Nawet królowa Elżbieta II nie może się oprzeć dzieleniu się jedzeniem ze swoim uroczym corgi
Nawet jako jedna z najpotężniejszych kobiet w historii, nawet królowa Elżbieta II nie jest odporna na zniewalająca słodycz jej corgis. Zgadza się: nawet królowa Anglii nie może nie paść ofiarą tych dużych brązowych oczu i puszystych za plecami, a ona z pewnością nie może ich ignorować, gdy błagają o smak tego, co je.
W profilu przez Wiadomości BT, brytyjskie źródło informacji zagłębiało się w codzienne wydarzenia Jej Królewskiej Mości, godzina po godzinie. I nie mogliśmy nie zauważyć, że podczas jej 8:30 rano na śniadanie z mężem, Princem Phillip, królowa, co prawda wrzuca rano ekipie corgi kilka kęsów jej tostów z marmoladą. Mniam!

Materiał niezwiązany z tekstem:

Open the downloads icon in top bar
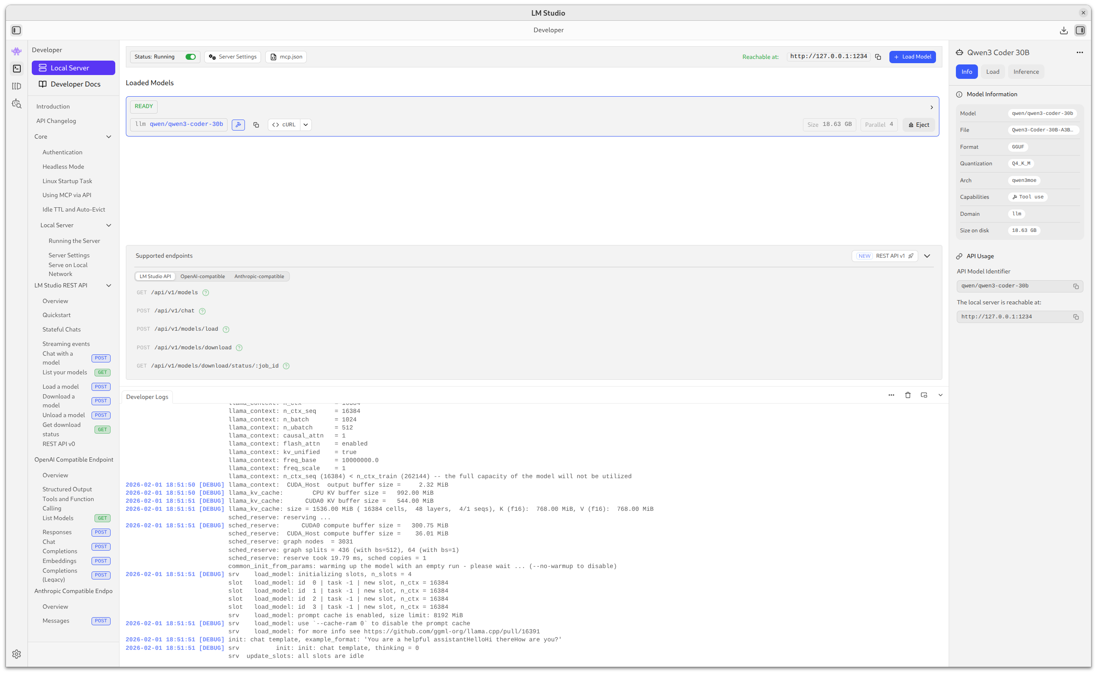The width and height of the screenshot is (1097, 674). 1064,30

Najwyraźniej jej potomstwo słodkich corgi towarzyszy suwerennej w jej porze podwieczorku o piątej, gdzie jest na miejscu, aby pomóc mamie skubać wszelkie upuszczone kawałki bułeczek i ciastek.
Teraz nikt nie może winić tutaj królowej. Posiadać ty kiedykolwiek spojrzał w oczy corgis? Są wręcz nie do odparcia!
Królowa jest właścicielką corgi przez całe życie, która ma
Własna dynastia corgi, która obejmuje osiem dekad. Obecnie trzyma dwa corgi i dwa „dorgi”, czyli hybrydy corgi-jamnik.Źródło: Anwar Hussein/Getty Images
I hej — to są królewski corgi, z pewnością mają prawo do odrobiny psucia i skrawków ludzkiego jedzenia tu i tam.